Instructions for the task:
Give again, exactly as written, each line of the material below starting at the line that contains "Task: Click the Media icon in sidebar" and ending at the line that contains "You are a computer-use agent. Screen". Both ends count, and no other line does.

● ● ● ● ●

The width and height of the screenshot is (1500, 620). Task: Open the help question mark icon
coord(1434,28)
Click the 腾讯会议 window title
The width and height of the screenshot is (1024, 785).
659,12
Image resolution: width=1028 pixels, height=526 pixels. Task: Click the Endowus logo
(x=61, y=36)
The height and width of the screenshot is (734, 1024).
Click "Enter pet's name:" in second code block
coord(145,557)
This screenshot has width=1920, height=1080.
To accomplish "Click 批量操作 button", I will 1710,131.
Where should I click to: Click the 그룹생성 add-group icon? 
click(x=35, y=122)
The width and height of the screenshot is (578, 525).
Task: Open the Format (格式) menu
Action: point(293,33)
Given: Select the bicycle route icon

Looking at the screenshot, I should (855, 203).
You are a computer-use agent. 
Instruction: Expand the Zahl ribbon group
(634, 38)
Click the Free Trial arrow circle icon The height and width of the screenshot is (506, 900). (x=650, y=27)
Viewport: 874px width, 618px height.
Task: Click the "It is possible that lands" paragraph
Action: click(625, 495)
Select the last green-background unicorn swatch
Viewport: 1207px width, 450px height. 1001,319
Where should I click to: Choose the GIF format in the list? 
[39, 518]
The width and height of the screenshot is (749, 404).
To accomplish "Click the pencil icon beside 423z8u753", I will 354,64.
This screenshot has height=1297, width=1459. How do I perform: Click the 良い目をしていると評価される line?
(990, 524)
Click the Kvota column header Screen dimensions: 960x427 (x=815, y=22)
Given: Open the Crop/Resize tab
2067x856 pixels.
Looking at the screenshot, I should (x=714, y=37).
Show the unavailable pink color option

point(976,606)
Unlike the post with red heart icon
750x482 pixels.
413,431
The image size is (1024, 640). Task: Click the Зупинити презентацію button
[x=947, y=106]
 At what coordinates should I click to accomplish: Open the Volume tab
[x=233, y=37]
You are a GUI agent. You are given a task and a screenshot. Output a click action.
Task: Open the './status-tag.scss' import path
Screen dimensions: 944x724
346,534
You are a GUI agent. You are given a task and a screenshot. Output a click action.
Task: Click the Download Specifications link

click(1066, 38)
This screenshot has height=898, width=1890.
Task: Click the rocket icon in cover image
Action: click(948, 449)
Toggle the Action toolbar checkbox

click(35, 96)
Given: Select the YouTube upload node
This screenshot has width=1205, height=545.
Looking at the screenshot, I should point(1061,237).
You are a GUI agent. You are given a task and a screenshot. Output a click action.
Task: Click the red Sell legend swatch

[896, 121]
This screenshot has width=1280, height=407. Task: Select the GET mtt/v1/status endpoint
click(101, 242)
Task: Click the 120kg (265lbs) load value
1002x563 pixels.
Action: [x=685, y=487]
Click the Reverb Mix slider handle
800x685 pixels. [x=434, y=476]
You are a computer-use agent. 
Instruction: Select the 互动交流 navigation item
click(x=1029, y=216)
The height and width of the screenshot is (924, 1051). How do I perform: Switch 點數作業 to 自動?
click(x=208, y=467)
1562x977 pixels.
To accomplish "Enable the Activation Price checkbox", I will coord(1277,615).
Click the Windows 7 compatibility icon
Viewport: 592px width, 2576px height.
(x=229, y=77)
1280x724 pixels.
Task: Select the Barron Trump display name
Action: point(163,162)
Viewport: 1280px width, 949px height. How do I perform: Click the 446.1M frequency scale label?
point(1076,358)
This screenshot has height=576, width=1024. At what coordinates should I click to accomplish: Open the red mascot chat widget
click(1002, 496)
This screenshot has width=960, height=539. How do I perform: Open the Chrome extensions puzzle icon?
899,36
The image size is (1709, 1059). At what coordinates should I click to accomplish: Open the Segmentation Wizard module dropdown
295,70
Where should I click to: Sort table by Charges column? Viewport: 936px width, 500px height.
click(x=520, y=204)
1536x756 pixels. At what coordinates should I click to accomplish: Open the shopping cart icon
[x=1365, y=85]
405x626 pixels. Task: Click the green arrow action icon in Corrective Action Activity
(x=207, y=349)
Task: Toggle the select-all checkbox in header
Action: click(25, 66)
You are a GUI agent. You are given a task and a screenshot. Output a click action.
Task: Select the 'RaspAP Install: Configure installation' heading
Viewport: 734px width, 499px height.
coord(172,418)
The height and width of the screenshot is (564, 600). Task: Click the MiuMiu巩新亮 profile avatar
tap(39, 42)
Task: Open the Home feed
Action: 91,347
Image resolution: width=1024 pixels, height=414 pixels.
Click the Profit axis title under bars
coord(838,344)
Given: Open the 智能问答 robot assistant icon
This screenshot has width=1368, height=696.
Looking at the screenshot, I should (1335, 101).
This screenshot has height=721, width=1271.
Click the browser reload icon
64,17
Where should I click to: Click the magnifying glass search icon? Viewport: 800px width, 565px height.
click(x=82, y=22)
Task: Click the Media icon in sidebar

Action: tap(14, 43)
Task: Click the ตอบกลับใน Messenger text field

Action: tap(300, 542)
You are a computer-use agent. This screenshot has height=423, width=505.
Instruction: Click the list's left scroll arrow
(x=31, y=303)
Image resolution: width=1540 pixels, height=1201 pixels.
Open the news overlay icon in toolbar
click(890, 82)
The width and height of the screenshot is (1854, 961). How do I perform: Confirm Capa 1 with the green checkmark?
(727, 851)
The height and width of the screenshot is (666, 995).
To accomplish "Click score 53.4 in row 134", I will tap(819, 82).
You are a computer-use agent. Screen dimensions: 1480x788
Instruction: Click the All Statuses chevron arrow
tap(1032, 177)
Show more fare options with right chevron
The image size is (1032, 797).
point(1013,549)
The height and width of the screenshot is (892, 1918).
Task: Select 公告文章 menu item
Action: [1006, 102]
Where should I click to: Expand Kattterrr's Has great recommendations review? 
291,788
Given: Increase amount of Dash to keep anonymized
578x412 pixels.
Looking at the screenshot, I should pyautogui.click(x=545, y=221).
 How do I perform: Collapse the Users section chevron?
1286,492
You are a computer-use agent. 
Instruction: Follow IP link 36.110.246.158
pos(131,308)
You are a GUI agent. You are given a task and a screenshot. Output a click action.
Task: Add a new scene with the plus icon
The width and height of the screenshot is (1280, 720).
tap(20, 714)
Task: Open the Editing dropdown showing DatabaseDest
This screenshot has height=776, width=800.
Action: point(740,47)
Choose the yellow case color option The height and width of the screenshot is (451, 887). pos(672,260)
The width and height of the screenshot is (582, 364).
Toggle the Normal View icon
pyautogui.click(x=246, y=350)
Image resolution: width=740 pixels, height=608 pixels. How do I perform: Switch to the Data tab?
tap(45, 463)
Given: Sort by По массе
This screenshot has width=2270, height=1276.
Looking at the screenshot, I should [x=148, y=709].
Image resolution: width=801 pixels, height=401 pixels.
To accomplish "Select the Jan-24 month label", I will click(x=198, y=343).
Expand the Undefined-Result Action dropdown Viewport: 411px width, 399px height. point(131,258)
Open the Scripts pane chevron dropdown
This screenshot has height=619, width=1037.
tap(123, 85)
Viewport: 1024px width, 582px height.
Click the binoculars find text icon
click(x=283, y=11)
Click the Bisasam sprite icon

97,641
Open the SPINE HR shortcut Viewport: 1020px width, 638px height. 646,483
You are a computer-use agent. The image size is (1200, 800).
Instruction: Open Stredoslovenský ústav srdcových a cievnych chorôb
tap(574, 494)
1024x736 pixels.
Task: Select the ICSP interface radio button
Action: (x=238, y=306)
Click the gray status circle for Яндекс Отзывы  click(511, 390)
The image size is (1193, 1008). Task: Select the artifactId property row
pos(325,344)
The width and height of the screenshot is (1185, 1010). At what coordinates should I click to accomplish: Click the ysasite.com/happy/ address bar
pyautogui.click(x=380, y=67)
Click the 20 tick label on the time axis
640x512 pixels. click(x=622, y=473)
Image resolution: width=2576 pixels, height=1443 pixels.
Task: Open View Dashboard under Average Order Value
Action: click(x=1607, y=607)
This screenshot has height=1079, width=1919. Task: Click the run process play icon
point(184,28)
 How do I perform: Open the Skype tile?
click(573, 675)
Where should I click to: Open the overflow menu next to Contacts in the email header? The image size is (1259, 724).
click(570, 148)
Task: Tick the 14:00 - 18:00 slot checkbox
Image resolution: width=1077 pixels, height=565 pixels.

● ● ● ● ●

Finished exercise:
Task: Click the Media icon in sidebar

Action: tap(14, 43)
Task: Click the ตอบกลับใน Messenger text field

Action: tap(300, 542)
You are a computer-use agent. This screenshot has height=423, width=505.
Instruction: Click the list's left scroll arrow
(x=31, y=303)
Image resolution: width=1540 pixels, height=1201 pixels.
Open the news overlay icon in toolbar
click(890, 82)
The width and height of the screenshot is (1854, 961). How do I perform: Confirm Capa 1 with the green checkmark?
(727, 851)
The height and width of the screenshot is (666, 995).
To accomplish "Click score 53.4 in row 134", I will tap(819, 82).
You are a computer-use agent. Screen dimensions: 1480x788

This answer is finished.